══ 节选正文 ══

文章目录
- 官方文档
 - Bucket Selector
 - 1. 定义
 - 2. 工作原理
 - 3. 使用场景与示例
 - 使用场景
 - 官方案例
 - 示例2
 
- 4. 注意事项
 - 5. 总结
 

官方文档
https://www.elastic.co/guide/en/elasticsearch/reference/current/search-aggregations.html


Bucket Selector
https://www.elastic.co/guide/en/elasticsearch/reference/current/search-aggregations-pipeline-bucket-selector-aggregation.html


 
1. 定义
bucket_selector 是 ElasticSearch 中的一种聚合管道(Pipeline Aggregation),用于对已生成的聚合桶(bucket)进行后处理。它允许根据聚合结果动态过滤和选择桶,从而帮助用户更精确地控制查询结果。
2. 工作原理
- 输入:
bucket_selector接受一个或多个聚合桶作为输入。 - 脚本:通过脚本计算每个桶的条件,例如根据聚合值判断是否保留该桶。
 - 输出:返回符合条件的桶,其余的桶将被过滤掉。
 
buckets_path:用于指定脚本中的变量和对应的聚合路径。例如,可以定义一个路径映射,将某个子聚合的结果(如总和或计数)传递给变量。script:通过脚本来判断某个桶是否保留。脚本语言通常为Painless,脚本必须返回一个布尔值,true表示保留该桶,false表示过滤掉
3. 使用场景与示例
使用场景
- 当需要根据聚合的统计数据来决定显示哪些结果时。
 - 可以在进行多层聚合时,优化最终返回的桶。
 
官方案例
以下是一个实际应用:假设想筛选出每月销售额超过200的结果。可以使用如下DSL查询:
PUT /sales
{
  "mappings": {
    "properties": {
      "date": {
        "type": "date"
      },
      "price": {
        "type": "double"

═══

▸ **问题与任务**
1. 把节选正文里从“- 输出:返回符合条件的桶,其余的桶将被过滤掉。”开始、到“- 当需要根据聚合的统计数据来决定显示哪些结果时。”结束的那一段原样返回。
2. 节选正文开头的目录里,带编号的小节标题有哪些?全部列出来。
这些记录是另外一份材料,跟节选正文分开看。

══ 所给材料 ══

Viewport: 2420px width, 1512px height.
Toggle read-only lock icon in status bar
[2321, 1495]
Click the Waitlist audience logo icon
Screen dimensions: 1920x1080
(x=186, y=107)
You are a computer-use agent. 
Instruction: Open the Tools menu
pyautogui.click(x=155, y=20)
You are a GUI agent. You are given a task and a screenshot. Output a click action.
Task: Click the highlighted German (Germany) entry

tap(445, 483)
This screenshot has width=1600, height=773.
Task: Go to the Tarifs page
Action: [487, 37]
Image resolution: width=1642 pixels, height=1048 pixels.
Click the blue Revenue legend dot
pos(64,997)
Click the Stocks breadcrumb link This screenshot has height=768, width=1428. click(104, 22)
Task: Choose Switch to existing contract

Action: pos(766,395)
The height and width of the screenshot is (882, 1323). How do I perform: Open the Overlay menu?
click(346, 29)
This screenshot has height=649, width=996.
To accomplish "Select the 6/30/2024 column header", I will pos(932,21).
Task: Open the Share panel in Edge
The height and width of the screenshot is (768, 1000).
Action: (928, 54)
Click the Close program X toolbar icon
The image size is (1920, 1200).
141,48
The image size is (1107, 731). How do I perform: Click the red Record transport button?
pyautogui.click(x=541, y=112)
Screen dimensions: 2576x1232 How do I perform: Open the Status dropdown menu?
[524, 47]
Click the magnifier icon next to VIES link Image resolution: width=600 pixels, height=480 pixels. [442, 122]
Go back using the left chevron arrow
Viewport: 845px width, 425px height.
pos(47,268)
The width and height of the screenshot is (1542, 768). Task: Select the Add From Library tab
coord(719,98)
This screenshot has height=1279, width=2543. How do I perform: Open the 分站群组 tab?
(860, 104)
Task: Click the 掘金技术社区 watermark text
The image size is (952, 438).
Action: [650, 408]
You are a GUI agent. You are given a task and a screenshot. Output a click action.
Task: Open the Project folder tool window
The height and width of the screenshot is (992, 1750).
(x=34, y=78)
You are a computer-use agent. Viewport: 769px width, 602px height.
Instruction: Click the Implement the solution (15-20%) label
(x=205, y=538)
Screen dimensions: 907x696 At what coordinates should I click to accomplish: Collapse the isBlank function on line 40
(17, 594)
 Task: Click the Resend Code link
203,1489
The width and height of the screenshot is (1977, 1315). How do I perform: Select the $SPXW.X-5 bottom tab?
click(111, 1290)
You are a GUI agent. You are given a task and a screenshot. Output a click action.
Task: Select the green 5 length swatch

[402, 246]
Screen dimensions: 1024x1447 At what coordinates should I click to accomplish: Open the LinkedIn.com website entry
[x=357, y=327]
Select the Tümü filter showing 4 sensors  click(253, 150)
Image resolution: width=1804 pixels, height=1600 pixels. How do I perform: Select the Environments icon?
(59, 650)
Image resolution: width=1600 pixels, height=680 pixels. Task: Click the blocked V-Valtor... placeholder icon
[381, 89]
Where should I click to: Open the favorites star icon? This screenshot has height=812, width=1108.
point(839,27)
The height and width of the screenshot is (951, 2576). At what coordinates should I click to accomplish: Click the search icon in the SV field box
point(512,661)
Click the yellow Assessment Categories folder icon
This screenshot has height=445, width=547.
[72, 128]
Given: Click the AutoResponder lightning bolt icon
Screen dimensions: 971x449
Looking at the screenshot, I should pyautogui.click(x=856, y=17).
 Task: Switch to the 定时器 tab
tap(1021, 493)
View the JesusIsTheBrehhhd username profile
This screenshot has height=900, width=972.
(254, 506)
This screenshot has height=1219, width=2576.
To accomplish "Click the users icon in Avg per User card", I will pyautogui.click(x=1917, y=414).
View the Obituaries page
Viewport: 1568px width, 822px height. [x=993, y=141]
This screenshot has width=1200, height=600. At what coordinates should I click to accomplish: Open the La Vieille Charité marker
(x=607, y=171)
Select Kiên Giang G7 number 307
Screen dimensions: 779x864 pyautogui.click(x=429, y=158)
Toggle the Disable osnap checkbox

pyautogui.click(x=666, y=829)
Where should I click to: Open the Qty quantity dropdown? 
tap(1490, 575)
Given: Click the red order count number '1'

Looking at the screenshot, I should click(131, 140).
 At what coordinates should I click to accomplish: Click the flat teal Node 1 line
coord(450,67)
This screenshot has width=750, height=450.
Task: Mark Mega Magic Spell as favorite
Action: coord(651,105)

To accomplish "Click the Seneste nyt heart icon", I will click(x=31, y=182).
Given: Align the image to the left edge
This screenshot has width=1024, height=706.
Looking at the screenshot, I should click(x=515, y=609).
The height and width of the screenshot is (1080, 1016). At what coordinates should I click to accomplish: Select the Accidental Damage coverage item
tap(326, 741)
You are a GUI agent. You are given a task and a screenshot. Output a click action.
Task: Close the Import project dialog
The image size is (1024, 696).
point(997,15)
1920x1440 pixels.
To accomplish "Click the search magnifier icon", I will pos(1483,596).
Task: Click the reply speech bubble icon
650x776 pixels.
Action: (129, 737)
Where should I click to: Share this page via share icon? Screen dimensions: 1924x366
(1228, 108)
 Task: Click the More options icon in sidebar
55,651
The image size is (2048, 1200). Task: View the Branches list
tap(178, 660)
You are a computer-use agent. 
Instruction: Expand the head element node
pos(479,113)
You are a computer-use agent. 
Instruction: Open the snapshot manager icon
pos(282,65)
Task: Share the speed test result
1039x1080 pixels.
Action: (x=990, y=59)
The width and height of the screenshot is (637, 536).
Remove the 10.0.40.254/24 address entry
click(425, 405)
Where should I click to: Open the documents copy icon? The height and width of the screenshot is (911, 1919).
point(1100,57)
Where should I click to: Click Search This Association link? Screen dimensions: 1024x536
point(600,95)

═══

▸ **各题答案**
1.
- 输出:返回符合条件的桶,其余的桶将被过滤掉。
 
buckets_path:用于指定脚本中的变量和对应的聚合路径。例如,可以定义一个路径映射,将某个子聚合的结果(如总和或计数)传递给变量。script:通过脚本来判断某个桶是否保留。脚本语言通常为Painless,脚本必须返回一个布尔值,true表示保留该桶,false表示过滤掉
3. 使用场景与示例
使用场景
- 当需要根据聚合的统计数据来决定显示哪些结果时。

2.
1. 定义
2. 工作原理
3. 使用场景与示例
4. 注意事项
5. 总结